Custom Email Template Design Services
How often does this happen:
A business looking for custom email template design services hires a designer, creates a template that’s looks pretty good, and essentially considers the “design” project done. The only thing to do now is to send out emails and watch the money flow in.
Unfortunately, too often.
Declaring it done will cost you a lot of money. Your email template design is never done.
Whatever you have designed is just a guess for what might work based on what looks good. Now the real design starts – by sending it to subscribers.
It’s impossible to know in advance which email template design will work best for your subscribers. Yes, you can copy the competition. Yes, you can choose a predesigned template from your email provider. Yes, you can send out a plain text email with your shiny company logo in the header.
But you still won’t know which design is best for your business.
True email template design is figuring out what works best for your audience.
Consider this: some email template designs work better than others, and the difference in results can be anywhere from 20% to 200% per email. Would you want to double your email revenue on every email? We know we sure would.
Let’s do some quick math:
Consider that with an average email template, you make $500 per email.
Consider with a custom email template design, you earn 20% more and make $600 per email.
Let’s say you send out 12 emails per year.
The difference between the average and an optimized email template is about $1,200 per year.
Yowza. And’s that’s just with the minimal effort of optimizing your email template.
So how do you know which email template is best for your business?
You don’t, and we don’t either. But we’ll tell you exactly how we can almost find out.
A/B Testing your email template design
A/B testing means that half of your subscribers are sent version “A” of your email and the other half is sent the B version. The split is done automatically by most email marketing platforms, and keeps track of the results (open rate, click through rate, conversion rate). If you have a larger email list size, you could consider doing a/b/c/d testing of your template as well. The more variations of the template you test, the more sends you’ll need to reach validity.
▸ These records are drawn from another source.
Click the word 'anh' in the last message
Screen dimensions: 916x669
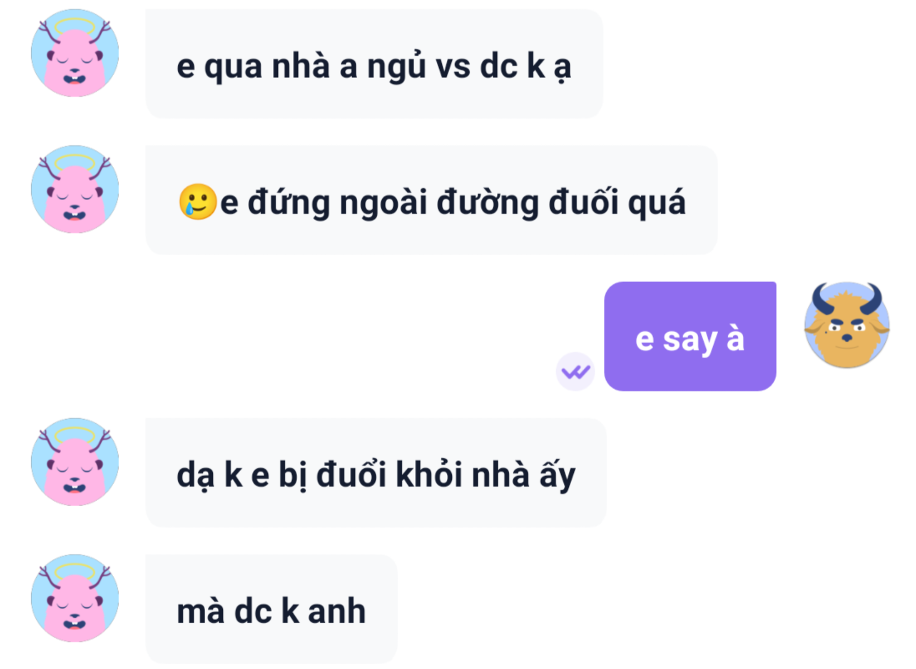[x=337, y=611]
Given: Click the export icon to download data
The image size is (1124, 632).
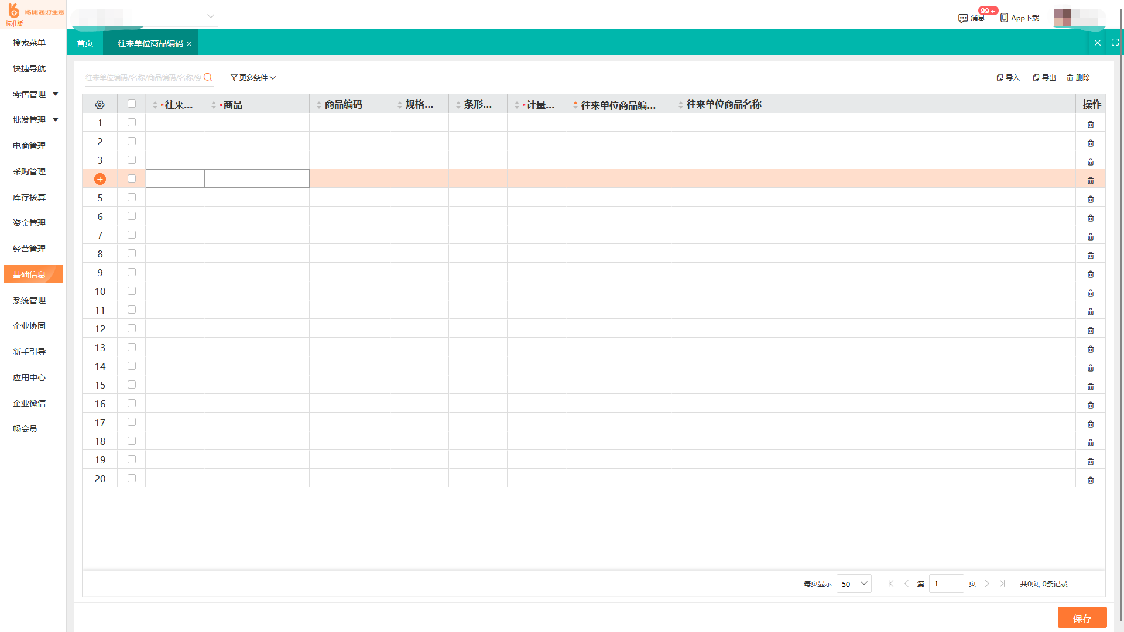Looking at the screenshot, I should (x=1044, y=77).
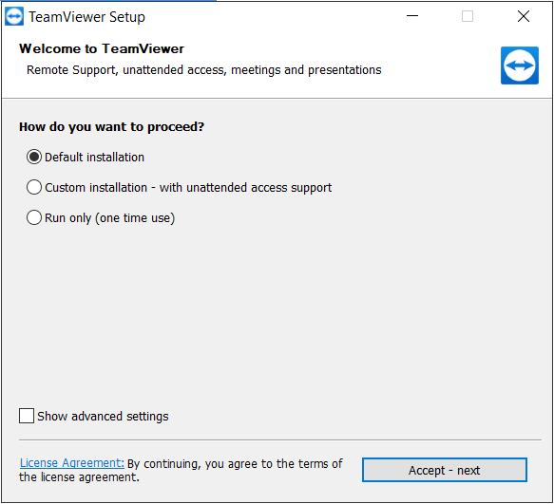Pick the Run only (one time use) option
Viewport: 554px width, 504px height.
coord(34,217)
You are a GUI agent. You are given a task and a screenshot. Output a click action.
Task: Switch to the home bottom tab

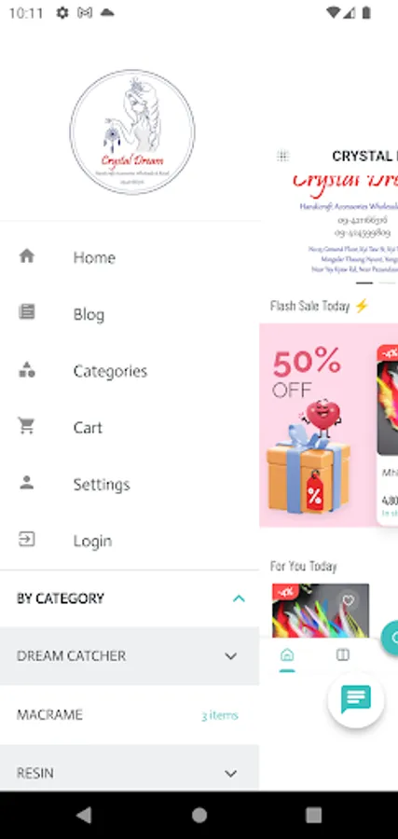click(287, 656)
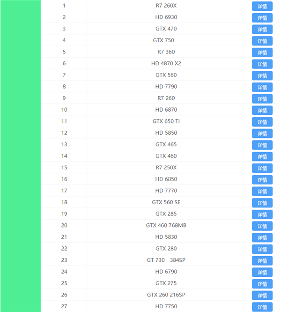The height and width of the screenshot is (312, 281).
Task: View details for GTX 260 216SP
Action: pyautogui.click(x=262, y=296)
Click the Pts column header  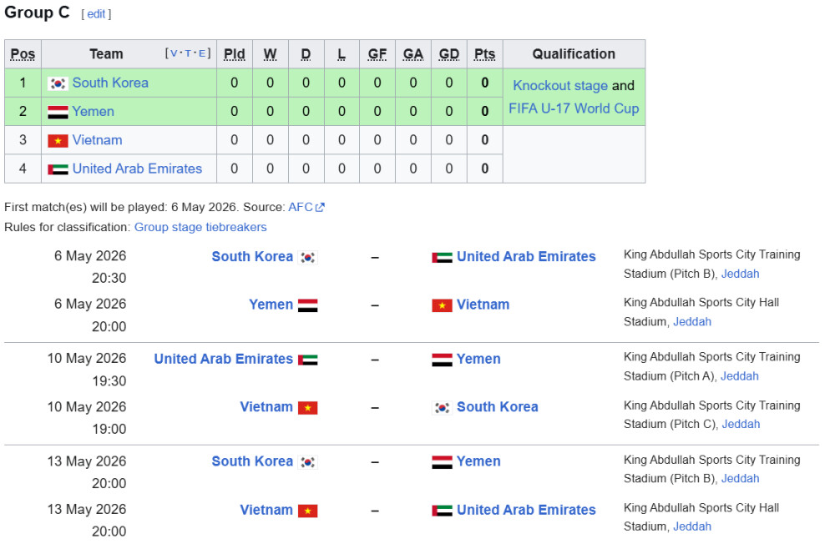coord(484,54)
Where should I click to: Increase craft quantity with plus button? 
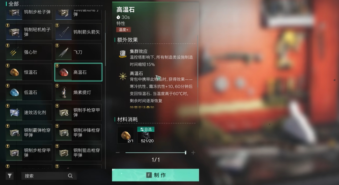point(193,153)
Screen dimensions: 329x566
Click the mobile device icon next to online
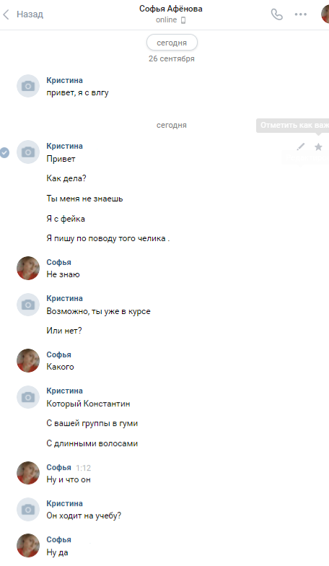[183, 20]
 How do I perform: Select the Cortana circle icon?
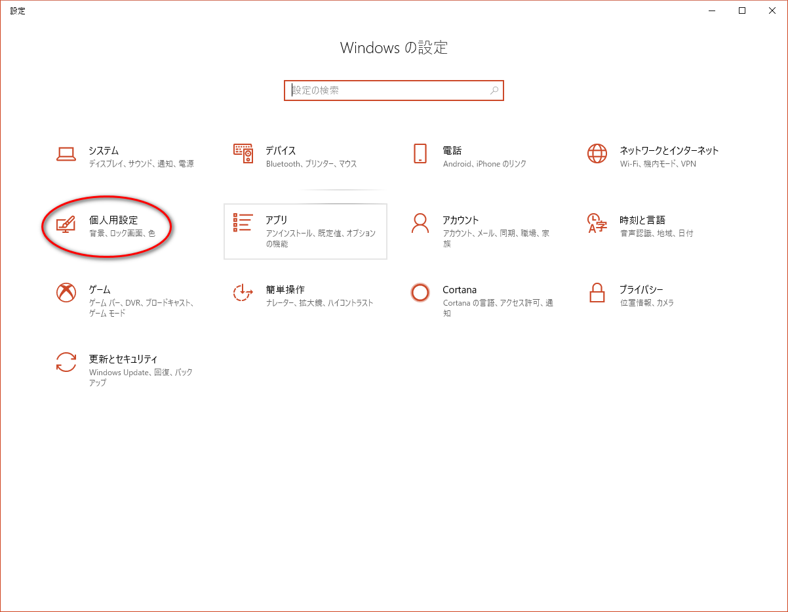click(420, 293)

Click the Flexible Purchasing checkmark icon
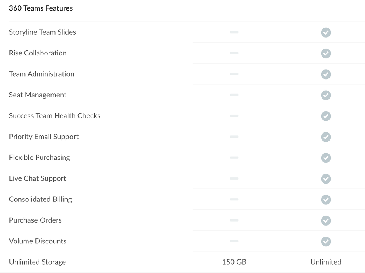tap(326, 158)
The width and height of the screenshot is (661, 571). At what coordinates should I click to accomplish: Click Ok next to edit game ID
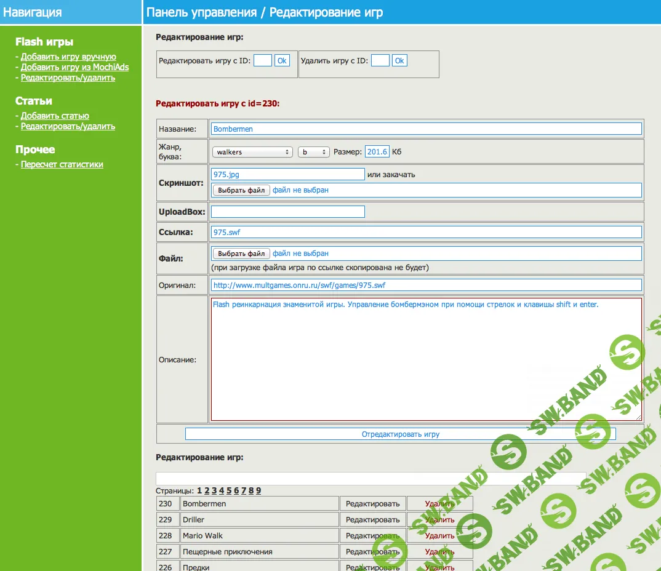(x=282, y=60)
Avoid sending out one email template one week, and the other email template out the next week. This will not only confuse your subscribers, but it will also not give you great data to compare since it’s not an apples to apples comparison.
You can stop your A/B email template design testing after you’ve tested the template at least three times and have results that give you confidence in your design.
Then, once you have a template in place, continue testing with every single send and analyze the data. The template can always be improved. If you improve your results by just 5% per month, you’ll have an 80% improvement over the course of the year.